Reproduce, exactly, the lines of the material below from the line containing "Instruction: Click the Bonus column header" through the line containing "You are a computer-use agent. Viewport: 753px", with both end lines included and nothing else.

--- START ---

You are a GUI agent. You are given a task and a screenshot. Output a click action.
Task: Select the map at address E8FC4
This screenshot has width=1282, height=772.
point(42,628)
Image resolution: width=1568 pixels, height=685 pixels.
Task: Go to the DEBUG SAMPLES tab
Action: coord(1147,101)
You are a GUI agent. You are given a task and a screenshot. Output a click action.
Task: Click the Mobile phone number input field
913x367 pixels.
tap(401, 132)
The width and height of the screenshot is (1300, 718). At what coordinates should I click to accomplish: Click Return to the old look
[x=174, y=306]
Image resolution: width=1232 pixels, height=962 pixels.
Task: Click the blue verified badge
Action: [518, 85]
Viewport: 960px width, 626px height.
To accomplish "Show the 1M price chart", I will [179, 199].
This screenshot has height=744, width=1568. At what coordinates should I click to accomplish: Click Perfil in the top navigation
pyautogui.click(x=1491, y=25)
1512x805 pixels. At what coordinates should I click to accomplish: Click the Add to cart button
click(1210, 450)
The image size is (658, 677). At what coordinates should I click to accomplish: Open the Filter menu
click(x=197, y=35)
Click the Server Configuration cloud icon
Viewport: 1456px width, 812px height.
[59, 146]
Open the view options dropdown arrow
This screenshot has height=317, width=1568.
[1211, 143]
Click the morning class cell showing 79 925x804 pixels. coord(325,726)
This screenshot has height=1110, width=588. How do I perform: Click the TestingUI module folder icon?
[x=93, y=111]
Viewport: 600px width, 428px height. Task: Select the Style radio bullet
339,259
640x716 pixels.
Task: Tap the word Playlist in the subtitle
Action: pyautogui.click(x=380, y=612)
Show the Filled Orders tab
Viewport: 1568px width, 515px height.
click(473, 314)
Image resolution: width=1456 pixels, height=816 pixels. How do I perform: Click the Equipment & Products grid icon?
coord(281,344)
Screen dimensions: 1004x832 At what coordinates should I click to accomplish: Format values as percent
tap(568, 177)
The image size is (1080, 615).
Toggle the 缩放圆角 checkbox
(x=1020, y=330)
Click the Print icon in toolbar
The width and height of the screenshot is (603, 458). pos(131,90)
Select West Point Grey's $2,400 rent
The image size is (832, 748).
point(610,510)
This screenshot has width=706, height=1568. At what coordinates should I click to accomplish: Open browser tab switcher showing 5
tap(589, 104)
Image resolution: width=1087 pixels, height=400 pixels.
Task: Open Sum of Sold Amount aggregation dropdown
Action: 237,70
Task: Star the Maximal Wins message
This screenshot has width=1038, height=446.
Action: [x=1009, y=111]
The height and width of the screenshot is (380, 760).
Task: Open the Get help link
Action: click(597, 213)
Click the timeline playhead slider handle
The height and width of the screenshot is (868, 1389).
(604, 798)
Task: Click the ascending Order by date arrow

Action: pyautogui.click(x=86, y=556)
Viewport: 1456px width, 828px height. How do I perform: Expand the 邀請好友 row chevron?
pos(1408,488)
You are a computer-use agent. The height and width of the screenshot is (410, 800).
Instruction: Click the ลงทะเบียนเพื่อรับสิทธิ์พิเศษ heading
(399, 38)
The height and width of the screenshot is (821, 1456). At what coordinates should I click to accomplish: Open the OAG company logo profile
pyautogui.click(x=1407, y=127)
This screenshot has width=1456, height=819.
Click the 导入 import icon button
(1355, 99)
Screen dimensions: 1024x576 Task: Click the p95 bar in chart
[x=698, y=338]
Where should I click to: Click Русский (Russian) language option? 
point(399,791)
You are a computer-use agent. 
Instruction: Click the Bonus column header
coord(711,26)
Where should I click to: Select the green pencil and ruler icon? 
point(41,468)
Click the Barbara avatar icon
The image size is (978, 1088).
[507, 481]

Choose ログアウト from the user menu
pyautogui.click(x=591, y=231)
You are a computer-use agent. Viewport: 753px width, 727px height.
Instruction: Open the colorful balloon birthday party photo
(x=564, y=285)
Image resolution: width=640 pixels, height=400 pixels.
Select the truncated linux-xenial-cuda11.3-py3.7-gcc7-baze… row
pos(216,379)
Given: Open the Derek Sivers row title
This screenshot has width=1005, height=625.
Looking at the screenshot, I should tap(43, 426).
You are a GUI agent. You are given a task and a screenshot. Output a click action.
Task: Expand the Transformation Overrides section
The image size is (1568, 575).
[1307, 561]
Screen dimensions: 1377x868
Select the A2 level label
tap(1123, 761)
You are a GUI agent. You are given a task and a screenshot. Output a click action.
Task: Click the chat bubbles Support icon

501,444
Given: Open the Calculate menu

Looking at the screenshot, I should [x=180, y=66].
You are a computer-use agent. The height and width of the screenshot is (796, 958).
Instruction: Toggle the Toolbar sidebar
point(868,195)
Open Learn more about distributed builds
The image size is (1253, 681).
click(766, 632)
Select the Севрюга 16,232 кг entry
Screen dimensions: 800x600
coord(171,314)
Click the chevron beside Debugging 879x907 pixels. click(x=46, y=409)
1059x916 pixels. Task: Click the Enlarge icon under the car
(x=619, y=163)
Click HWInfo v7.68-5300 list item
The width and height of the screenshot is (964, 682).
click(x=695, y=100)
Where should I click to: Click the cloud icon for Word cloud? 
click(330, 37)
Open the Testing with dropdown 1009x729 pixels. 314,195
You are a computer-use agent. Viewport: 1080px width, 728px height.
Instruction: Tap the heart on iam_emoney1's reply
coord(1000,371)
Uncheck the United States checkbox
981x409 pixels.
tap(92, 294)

--- END ---

▶ Answer section
Instruction: Click the Bonus column header
coord(711,26)
Where should I click to: Select the green pencil and ruler icon? 
point(41,468)
Click the Barbara avatar icon
The image size is (978, 1088).
[507, 481]

Choose ログアウト from the user menu
pyautogui.click(x=591, y=231)
You are a computer-use agent. Viewport: 753px width, 727px height.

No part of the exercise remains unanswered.